__What the task asks__:
What do the lines say, reproduced word for word, from the first of the entries below through the line bearing "Given: Click the RenderTarget_HeadInset_2"?

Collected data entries
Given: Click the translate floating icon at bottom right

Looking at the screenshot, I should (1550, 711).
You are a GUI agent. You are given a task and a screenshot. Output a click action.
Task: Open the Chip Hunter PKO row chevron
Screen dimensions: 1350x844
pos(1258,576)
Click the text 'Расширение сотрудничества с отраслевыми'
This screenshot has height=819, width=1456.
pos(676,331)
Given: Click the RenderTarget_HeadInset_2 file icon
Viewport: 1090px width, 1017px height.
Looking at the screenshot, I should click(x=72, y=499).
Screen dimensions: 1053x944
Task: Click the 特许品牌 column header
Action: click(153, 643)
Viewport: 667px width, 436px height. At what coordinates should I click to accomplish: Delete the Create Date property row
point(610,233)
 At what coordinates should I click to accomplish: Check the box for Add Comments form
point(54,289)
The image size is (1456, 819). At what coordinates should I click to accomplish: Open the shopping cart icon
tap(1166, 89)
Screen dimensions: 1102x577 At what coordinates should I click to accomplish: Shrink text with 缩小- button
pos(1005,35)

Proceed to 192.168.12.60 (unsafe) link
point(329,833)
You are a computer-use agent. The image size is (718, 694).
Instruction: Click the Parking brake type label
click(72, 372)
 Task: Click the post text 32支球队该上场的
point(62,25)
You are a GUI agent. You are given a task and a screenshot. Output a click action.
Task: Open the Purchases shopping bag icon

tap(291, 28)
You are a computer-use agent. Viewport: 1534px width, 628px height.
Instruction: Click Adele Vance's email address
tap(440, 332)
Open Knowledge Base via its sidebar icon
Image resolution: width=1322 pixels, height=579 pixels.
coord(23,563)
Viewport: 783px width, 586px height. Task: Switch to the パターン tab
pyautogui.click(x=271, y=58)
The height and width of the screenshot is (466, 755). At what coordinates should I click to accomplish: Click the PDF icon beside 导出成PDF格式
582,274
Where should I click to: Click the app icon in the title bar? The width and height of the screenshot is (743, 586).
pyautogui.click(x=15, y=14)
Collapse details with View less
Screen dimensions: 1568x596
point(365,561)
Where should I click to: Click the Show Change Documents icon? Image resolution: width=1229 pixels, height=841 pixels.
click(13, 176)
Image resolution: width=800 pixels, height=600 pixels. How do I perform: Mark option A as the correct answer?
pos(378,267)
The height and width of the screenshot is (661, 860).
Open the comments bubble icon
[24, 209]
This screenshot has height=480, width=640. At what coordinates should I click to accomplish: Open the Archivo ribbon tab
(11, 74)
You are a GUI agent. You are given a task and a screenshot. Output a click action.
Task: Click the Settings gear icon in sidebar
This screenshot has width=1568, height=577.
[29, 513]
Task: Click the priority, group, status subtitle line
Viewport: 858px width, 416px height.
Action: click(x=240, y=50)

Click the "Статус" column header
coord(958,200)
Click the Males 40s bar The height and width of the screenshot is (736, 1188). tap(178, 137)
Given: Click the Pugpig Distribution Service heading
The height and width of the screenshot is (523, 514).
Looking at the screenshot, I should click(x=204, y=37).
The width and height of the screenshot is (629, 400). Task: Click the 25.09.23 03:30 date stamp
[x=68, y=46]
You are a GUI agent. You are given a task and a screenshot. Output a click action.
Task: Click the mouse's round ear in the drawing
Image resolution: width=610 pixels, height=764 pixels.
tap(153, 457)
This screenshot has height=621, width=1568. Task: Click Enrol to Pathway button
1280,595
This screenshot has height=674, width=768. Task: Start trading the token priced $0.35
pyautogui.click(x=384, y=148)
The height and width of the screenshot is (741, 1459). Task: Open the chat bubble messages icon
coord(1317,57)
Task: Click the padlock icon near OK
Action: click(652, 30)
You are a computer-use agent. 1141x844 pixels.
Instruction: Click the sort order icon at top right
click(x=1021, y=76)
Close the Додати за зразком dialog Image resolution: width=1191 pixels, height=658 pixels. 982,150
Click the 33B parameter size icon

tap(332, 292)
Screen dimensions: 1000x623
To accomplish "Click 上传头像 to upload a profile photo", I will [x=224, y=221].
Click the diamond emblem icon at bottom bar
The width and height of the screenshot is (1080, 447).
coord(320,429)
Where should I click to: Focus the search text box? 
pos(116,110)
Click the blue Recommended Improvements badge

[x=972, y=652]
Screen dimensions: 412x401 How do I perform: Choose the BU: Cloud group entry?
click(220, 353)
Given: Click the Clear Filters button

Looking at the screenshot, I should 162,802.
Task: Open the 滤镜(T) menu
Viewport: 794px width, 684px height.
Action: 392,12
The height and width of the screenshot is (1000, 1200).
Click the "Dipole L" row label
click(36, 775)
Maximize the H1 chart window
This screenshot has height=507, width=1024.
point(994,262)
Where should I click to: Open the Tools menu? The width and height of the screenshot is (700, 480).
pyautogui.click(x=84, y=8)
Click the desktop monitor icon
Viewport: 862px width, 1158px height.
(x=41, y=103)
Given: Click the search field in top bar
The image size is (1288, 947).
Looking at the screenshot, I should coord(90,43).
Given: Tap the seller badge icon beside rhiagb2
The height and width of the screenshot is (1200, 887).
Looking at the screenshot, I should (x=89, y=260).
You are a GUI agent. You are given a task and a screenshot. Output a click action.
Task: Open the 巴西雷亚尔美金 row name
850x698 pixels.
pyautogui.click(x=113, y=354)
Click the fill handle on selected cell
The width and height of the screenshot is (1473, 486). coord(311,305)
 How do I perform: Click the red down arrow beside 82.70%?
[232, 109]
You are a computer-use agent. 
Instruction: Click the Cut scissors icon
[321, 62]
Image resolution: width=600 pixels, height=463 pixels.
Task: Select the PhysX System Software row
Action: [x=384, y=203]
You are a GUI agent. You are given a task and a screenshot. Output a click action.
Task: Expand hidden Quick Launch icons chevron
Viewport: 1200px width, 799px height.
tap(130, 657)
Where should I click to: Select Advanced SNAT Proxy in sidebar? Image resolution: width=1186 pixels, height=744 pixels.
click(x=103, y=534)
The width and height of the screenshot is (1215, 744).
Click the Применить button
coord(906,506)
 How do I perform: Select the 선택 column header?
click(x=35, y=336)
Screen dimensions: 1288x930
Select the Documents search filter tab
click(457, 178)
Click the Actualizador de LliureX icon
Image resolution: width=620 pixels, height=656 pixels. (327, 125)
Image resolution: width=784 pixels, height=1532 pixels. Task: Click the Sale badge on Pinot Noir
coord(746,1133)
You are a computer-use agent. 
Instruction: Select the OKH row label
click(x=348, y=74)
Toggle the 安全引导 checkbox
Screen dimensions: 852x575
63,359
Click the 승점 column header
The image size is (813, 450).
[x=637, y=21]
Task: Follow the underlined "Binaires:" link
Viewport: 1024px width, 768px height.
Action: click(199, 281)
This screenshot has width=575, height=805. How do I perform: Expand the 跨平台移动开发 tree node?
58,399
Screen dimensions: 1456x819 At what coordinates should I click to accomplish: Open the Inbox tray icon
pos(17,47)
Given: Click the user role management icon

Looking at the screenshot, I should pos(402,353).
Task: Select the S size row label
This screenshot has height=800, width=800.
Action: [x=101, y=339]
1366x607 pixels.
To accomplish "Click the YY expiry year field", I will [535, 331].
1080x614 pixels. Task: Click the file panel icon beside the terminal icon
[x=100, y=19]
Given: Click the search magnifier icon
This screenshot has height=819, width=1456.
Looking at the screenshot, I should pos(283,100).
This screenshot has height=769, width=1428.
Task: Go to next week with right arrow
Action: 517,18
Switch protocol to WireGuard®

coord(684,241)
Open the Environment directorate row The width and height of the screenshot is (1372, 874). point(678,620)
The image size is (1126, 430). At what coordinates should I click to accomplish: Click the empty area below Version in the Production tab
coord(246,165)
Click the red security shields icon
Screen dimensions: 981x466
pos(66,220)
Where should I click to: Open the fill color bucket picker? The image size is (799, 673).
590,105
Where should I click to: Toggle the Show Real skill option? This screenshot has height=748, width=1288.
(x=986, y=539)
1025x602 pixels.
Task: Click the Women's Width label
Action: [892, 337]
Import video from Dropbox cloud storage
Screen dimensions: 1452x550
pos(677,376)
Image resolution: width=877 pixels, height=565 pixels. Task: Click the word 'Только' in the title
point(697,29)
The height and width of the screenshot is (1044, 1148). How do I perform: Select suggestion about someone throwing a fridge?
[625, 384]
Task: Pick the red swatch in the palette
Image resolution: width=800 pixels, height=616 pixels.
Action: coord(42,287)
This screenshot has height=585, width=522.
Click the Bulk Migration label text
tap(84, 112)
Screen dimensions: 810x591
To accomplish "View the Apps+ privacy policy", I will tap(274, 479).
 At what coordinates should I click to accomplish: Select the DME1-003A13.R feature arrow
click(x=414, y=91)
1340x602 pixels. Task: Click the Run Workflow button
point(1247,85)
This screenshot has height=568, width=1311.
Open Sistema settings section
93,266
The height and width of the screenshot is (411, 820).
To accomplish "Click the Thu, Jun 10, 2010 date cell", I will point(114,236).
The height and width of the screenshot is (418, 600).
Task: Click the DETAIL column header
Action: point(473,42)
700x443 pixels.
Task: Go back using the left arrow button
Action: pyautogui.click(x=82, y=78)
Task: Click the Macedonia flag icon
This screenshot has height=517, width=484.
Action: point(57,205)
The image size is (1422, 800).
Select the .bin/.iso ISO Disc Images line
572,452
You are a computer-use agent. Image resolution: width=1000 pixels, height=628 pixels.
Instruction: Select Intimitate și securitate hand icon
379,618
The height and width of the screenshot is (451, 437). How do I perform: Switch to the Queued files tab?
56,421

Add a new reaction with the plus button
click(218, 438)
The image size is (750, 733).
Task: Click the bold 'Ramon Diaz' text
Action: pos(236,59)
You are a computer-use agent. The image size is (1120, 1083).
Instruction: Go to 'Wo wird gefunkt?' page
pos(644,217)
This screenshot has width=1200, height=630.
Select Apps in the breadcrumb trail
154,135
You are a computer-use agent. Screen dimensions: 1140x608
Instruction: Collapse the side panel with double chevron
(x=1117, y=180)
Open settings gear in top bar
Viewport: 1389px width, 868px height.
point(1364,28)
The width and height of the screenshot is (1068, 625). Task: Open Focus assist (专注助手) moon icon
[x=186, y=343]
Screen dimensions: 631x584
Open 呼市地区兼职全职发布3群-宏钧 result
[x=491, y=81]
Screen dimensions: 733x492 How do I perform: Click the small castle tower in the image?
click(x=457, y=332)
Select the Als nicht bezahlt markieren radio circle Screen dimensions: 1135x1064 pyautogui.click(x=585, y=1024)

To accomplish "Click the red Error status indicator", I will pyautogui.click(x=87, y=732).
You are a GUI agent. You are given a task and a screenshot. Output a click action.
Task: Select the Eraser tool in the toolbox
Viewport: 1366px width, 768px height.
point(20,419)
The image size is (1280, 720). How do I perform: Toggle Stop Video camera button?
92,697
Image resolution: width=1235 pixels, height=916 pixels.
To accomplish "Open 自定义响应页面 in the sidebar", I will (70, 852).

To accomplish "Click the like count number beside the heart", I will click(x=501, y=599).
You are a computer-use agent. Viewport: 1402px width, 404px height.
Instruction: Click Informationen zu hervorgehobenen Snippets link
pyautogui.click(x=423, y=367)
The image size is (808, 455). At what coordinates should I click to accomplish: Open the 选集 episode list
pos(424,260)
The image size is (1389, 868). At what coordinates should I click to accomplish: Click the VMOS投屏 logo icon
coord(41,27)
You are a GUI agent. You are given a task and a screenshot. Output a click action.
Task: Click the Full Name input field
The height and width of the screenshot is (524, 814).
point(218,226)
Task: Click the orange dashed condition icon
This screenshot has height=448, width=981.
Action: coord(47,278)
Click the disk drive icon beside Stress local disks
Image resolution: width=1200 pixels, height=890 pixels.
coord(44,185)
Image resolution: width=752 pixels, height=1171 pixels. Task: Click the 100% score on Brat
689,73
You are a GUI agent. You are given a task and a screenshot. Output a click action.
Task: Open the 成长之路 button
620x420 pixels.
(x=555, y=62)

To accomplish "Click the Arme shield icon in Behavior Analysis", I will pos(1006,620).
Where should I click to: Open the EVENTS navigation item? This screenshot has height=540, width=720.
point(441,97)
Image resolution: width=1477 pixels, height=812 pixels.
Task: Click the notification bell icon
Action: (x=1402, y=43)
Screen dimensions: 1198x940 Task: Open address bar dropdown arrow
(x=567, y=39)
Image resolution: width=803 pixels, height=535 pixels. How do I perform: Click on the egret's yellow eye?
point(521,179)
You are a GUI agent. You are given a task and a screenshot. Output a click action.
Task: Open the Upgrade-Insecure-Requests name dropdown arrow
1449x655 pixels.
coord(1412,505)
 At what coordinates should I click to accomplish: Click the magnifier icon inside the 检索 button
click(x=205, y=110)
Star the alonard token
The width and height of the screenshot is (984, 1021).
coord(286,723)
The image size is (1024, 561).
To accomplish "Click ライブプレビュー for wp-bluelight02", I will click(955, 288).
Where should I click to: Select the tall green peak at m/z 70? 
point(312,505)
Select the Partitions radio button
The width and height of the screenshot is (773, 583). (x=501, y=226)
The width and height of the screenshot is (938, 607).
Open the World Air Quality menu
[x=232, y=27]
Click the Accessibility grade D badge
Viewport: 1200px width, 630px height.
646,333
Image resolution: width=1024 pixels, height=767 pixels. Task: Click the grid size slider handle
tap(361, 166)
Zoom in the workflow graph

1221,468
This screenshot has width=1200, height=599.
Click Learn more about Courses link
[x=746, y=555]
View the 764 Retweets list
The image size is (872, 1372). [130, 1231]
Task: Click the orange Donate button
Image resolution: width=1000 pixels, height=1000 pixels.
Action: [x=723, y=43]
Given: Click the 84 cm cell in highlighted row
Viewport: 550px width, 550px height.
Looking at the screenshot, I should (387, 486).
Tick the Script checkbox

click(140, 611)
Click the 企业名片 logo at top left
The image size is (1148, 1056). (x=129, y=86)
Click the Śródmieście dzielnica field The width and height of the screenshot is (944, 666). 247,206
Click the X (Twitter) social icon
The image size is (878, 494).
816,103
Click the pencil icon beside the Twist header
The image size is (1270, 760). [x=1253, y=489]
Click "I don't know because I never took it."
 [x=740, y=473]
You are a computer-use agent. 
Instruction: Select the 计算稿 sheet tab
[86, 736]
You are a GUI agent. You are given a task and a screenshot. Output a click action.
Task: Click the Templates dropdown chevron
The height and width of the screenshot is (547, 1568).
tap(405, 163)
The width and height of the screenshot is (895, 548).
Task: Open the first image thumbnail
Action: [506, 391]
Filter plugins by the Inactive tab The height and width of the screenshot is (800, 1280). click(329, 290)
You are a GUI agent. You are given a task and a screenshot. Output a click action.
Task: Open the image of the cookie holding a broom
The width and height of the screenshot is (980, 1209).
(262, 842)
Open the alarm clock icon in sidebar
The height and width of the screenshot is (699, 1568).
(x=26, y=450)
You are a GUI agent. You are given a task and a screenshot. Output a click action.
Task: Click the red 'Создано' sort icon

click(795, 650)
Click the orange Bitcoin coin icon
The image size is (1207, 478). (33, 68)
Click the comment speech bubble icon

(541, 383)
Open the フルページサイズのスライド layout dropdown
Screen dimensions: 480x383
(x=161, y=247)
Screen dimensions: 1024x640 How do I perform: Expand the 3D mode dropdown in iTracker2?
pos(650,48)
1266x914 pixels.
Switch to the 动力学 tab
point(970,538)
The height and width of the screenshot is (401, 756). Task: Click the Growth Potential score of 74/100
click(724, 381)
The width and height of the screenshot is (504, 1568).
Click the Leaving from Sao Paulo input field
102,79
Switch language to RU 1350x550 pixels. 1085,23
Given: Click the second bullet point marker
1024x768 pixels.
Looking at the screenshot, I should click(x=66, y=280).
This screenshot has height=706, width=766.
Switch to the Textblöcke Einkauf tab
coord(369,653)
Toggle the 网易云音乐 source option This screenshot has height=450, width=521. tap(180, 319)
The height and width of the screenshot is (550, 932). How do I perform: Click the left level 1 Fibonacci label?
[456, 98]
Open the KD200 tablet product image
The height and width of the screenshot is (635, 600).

__Result of the exercise__:
Given: Click the translate floating icon at bottom right

Looking at the screenshot, I should (1550, 711).
You are a GUI agent. You are given a task and a screenshot. Output a click action.
Task: Open the Chip Hunter PKO row chevron
Screen dimensions: 1350x844
pos(1258,576)
Click the text 'Расширение сотрудничества с отраслевыми'
This screenshot has height=819, width=1456.
pos(676,331)
Given: Click the RenderTarget_HeadInset_2 file icon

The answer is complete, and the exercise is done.